In April 2016 the European Parliament passed the General Data Protection Act (GDPR). As part of the regulation, the right to be forgotten article stipulates that EU citizens have the right to request that companies (data controllers) erase their personal data when data is considered inaccurate, inadequate, irrelevant or excessive. Data controllers have one month to erase the data and provide proof that the data has been removed. Substantial fines for every occurrence of breach will be as much as €20 M or 4% of global revenue (whichever is higher). It applies to companies in the EU as well as organizations outside the EU offering services to European citizens. This May, the regulation will be enforceable.
Traditional applications store data on databases that they own or control. In those cases, it is a relatively clear-cut task to delete the data.

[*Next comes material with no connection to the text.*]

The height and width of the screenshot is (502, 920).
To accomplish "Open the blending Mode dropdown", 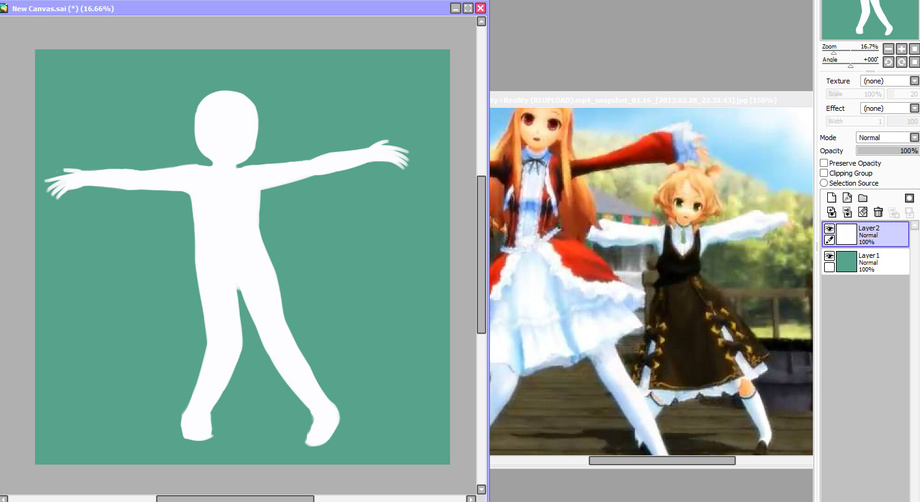I will tap(887, 137).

Many applications even already have databases located globally where they can make allowances for GDPR. But applications built on blockchains or using blockchain databases as part of their stack have unique considerations since these technologies have inherent functionalities that make compliance far more challenging: permanence and immutability.

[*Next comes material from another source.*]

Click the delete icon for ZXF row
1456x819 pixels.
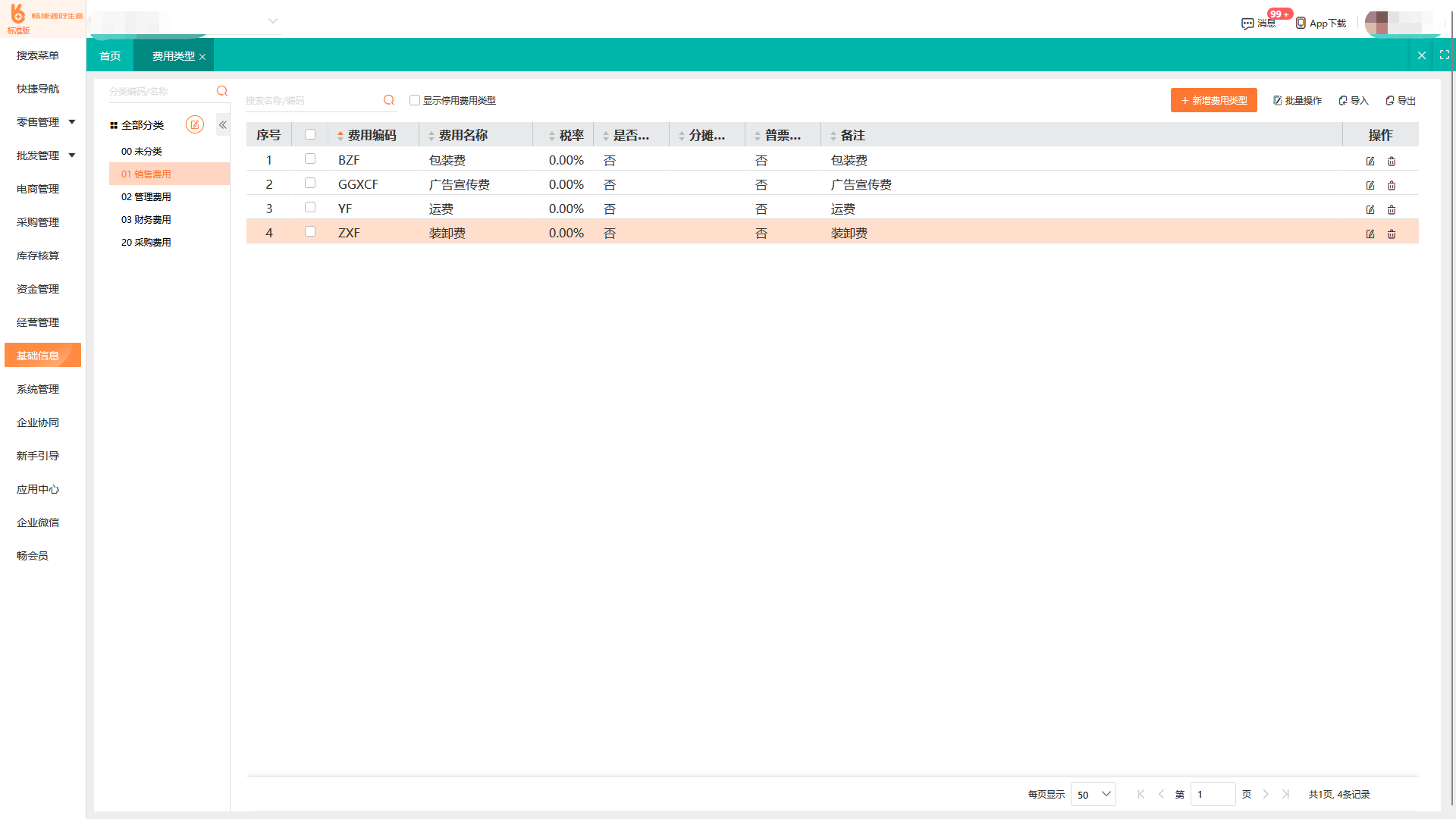click(x=1391, y=233)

Once a transaction occurs on blockchain, it is there for the life of the blockchain. At the core of the technology is cryptography and the use of public and private keys. If the private key is lost or destroyed, the data is no longer accessible. In that case, if the person who is the subject of the data is the only one who has access to the private key, then that person has complete sovereignty over that data but what if the possession of the key changes or the key has been shared? It doesn’t seem to be nearly enough assurance.
Some efforts are being made toward this. BCDiploma, which stores degrees using Ethereum, proposes a system called EvidenZ that uses a set of three keys which must all exist to read the data. If one of the keys is destroyed, the data is no longer accessible. BigchainDB is exploring functionality that has time limits for access to data. Still, as with anything blockchain related, it is early. Surely we will see continued innovation in this space quickly. Companies and organizations considering blockchain technologies as part of their stack should be considering the GDPR implications carefully not only because of the massive fines but also because data privacy is a fundamental human right.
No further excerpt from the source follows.